Comprehensive Analysis
Over the last five fiscal years (approximately FY2020-FY2024), Sequoia Economic Infrastructure Income Fund's past performance reveals a significant divergence between its underlying portfolio success and its market valuation. The fund's strategy of investing in a globally diversified portfolio of infrastructure debt has proven resilient. This is best demonstrated by its NAV total return of around 25% over five years, a figure that showcases the manager's ability to generate steady returns and navigate a volatile macroeconomic environment characterized by rising interest rates. This performance compares favorably to its closest peer, GCP Infrastructure (~20% 5Y NAV return), but understandably trails higher-risk, equity-focused funds like 3i Infrastructure (>70% 5Y NAV return).

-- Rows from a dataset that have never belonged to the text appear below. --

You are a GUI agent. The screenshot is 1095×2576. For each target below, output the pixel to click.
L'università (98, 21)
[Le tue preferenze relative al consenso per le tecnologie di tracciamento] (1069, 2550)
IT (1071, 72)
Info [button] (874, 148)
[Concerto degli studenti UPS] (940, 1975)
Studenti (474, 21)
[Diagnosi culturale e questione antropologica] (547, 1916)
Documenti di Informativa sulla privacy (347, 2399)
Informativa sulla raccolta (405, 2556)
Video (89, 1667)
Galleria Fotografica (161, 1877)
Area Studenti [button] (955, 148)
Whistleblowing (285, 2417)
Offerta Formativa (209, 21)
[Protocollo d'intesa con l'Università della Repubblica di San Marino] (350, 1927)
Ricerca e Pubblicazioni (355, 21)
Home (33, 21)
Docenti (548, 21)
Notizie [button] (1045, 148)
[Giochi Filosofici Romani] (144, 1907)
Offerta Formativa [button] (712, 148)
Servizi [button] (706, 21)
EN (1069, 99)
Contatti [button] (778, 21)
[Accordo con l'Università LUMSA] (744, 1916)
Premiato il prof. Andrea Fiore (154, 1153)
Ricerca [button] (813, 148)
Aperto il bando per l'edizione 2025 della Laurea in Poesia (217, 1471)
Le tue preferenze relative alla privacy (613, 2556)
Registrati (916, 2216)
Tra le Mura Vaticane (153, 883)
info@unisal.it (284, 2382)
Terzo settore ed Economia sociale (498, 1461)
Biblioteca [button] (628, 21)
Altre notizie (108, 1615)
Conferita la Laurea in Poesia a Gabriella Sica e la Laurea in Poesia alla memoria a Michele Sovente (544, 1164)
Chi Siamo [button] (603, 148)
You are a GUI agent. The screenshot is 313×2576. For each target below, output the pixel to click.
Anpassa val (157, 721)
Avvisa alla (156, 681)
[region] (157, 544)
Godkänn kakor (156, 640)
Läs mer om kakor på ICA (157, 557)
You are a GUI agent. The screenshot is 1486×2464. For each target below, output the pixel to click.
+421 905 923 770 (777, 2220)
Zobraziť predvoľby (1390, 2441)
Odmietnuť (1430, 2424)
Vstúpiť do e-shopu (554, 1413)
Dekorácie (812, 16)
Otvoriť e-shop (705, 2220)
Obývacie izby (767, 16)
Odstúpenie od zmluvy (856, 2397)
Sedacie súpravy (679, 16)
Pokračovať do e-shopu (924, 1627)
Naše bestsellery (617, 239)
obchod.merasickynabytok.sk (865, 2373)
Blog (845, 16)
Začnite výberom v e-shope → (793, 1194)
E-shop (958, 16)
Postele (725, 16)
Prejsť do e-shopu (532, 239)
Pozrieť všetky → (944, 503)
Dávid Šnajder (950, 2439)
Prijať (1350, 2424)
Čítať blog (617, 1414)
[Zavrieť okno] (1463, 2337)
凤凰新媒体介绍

The durability of SEQI's model is further evident in its dividend record. The fund maintained a stable distribution through challenging periods before increasing it by 10% in 2023 from £0.06252 to £0.06876 per share, a level it has since maintained. This was backed by strong dividend coverage, reported to be above 1.2x, largely thanks to the floating-rate nature of its loan book which benefits from higher interest rates. This demonstrates a reliable income-generating capacity and prudent capital allocation focused on shareholder distributions.
However, the primary weakness in SEQI's historical record is its shareholder return profile. The fund's share price has failed to keep pace with its NAV growth, leading to the creation and persistence of a wide discount, recently around 15%. This means that while the assets are performing well, market sentiment has been negative, preventing investors from realizing the full value of the underlying portfolio. This contrasts with a peer like 3i Infrastructure, which has historically traded at a premium. While SEQI's operational execution appears strong and resilient, its history suggests that investors have faced significant headwinds from a valuation perspective, which has materially dragged down total share price returns.